DuMuX DUNE is a free and open-source simulator for flow and transport processes in porous media written in C++. This is the DuMuX DUNE kernel, which implement one of the communication and computation patterns found in DuMuX DUNE. The kernel implements a sparse alltoallv communication pattern where computation is performed on the individual communicated buffers.

FFTXlib

FFTXlib is the stand-alone kernel that represents the Fast Fourier Transformation (FFT) algorithm used in the Quantum ESPRESSO application, one of the most used plane-wave Density Functional Theory (DFT) codes in the community of material science. The FFT kernel implements a layered MPI communication with FFT task groups to split the cost of collective communication operations to balance the impact on the performance.

JuPedSim

JuPedSim is an open source framework for simulating, analyzing and visualizing pedestrian dynamics in complex geometries, with the possibility for several exits and obstacles.

OpenMP Critical

An oil & gas code had the openmp-critical-section pattern and the computational aspects of the original code is recreated here.

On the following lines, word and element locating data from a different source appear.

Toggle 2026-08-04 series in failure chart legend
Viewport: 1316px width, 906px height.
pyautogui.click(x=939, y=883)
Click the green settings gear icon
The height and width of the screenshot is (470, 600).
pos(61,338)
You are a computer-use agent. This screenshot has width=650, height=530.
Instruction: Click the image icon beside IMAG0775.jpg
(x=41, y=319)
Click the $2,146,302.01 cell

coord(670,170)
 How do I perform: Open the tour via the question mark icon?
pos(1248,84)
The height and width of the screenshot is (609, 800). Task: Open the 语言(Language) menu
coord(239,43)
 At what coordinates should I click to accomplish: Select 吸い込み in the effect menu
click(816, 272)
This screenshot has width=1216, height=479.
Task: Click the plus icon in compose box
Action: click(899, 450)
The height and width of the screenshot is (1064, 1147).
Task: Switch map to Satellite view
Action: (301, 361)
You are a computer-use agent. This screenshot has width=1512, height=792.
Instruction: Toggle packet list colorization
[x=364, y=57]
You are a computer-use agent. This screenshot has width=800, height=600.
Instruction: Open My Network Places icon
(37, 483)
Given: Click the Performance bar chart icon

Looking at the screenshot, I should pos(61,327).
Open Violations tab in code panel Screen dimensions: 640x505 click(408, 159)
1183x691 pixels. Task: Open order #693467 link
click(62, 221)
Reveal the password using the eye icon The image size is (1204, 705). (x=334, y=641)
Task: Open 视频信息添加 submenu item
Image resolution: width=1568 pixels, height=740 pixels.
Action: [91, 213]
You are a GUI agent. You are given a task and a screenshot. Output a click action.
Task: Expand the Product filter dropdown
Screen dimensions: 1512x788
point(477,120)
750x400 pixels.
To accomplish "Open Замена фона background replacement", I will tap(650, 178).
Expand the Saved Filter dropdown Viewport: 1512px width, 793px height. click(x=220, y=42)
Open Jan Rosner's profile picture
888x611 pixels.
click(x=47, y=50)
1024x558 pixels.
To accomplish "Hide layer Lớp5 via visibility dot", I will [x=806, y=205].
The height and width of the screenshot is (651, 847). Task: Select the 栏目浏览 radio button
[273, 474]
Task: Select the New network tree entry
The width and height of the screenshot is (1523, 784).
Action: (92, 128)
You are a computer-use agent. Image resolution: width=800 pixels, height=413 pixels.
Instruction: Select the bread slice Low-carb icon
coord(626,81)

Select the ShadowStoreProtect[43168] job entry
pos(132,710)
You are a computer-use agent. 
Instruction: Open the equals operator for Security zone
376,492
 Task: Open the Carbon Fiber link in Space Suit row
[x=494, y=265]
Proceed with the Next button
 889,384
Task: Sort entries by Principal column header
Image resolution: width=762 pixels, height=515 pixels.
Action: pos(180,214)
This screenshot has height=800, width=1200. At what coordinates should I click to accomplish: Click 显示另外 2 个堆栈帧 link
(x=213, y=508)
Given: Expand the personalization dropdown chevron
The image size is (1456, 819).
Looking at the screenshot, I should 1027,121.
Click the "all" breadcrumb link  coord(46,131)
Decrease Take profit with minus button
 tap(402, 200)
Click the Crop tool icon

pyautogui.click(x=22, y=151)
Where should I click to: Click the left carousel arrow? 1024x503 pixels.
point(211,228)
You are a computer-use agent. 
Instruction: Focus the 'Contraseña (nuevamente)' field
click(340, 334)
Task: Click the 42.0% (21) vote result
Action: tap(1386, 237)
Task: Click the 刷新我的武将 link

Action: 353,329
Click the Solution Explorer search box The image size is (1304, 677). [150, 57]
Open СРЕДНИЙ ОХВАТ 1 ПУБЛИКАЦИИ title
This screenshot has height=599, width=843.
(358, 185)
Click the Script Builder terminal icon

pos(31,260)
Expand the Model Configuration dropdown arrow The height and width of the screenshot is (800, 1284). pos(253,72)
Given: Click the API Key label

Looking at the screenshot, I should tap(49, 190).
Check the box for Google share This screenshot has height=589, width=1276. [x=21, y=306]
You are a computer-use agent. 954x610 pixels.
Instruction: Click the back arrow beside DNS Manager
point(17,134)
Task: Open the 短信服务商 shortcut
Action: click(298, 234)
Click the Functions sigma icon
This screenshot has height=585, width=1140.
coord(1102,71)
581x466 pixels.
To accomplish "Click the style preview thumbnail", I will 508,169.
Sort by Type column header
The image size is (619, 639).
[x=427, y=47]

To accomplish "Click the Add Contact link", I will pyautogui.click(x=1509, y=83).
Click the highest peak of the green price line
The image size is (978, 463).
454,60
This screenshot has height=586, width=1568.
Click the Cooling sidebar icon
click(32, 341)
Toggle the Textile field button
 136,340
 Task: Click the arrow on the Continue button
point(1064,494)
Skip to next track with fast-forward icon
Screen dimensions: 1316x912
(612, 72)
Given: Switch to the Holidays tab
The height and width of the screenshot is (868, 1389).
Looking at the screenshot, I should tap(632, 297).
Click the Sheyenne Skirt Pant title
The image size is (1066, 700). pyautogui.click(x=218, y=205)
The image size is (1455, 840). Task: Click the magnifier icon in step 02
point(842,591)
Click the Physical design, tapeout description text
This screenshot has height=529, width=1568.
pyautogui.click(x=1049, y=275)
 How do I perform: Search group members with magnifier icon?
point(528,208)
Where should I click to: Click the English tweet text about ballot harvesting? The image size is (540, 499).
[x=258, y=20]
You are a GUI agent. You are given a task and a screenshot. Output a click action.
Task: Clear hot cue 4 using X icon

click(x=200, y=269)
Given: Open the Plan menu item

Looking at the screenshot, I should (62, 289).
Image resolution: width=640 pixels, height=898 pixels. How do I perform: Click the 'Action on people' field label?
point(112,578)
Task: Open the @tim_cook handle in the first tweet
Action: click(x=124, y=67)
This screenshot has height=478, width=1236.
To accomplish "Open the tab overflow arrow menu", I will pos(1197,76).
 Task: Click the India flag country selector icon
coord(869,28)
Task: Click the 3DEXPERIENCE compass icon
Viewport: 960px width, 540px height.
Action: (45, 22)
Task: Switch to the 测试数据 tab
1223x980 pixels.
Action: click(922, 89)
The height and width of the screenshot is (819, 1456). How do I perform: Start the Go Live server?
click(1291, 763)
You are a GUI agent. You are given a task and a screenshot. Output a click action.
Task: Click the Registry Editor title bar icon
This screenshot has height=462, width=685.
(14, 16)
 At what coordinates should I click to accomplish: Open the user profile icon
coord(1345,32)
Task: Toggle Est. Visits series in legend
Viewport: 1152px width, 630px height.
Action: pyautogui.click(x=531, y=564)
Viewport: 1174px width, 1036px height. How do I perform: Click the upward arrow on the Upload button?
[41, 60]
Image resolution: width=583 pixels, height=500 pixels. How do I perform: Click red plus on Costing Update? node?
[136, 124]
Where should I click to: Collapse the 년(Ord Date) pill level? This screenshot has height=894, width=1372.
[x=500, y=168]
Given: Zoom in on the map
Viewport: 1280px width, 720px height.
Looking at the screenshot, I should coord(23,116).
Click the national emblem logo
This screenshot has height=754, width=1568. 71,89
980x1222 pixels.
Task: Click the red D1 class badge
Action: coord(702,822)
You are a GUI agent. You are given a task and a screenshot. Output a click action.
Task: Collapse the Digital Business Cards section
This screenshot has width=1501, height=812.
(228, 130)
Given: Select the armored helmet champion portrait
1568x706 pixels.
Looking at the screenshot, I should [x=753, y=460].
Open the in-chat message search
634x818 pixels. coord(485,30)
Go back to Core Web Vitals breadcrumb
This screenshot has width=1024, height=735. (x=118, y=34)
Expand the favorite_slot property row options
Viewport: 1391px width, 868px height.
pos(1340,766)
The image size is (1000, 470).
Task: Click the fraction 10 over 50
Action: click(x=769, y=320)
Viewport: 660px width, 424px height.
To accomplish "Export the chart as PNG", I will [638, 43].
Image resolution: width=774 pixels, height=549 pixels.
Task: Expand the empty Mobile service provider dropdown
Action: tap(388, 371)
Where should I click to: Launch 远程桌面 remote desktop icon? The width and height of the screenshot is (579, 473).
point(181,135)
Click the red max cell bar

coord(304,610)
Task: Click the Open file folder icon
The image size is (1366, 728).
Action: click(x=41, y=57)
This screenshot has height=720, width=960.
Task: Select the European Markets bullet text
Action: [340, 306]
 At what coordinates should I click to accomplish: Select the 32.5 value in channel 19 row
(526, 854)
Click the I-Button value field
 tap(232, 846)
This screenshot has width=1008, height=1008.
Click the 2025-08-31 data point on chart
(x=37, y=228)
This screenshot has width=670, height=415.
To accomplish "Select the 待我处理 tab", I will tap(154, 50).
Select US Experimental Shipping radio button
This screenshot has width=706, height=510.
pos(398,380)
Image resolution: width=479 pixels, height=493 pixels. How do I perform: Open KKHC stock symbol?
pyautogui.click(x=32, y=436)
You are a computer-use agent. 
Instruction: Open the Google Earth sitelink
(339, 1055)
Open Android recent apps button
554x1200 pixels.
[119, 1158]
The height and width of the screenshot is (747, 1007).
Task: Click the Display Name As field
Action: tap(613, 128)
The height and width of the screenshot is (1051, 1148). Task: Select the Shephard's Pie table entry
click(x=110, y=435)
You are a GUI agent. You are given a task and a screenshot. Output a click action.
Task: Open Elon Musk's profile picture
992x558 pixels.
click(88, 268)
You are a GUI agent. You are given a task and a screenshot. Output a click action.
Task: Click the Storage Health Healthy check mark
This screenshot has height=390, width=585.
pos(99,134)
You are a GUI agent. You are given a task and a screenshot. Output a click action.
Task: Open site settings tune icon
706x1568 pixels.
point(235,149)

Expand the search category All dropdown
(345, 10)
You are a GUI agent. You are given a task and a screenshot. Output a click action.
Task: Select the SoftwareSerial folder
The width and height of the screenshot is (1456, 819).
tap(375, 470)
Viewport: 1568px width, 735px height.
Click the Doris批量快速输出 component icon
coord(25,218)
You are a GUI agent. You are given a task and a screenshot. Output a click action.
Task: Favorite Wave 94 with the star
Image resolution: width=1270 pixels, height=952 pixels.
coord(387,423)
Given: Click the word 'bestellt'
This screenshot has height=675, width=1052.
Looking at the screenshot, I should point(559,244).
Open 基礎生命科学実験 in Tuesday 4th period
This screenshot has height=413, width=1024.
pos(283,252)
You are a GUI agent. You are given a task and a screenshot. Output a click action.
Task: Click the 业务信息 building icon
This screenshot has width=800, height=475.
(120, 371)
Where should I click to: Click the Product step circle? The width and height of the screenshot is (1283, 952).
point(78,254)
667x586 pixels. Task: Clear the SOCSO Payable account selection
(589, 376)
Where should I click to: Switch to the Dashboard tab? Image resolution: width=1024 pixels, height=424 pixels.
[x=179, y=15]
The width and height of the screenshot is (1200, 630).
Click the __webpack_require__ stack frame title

This application solves the 3D wave equation: $\frac{\partial^{2}u}{\partial t^{2}} = c^{2}\nabla^{2}u$ using the pseudospectral method.

Parallel File I/O

A naive approach to file I/O in parallel software is for one process to sequentially read/write ASCII data to/from a single file (e.g. using the C fscanf and fprintf commands) with point to point communications to share the data with all other processes.

RankDLB

RankDLB demonstrates performance issues arising in programs where the computational load per MPI rank evolves over time and therefore creates a load imbalance among MPI ranks. The computational problem must contain a coupling between MPI ranks where data is exchanged between ranks after the computation of a single iteration has completed.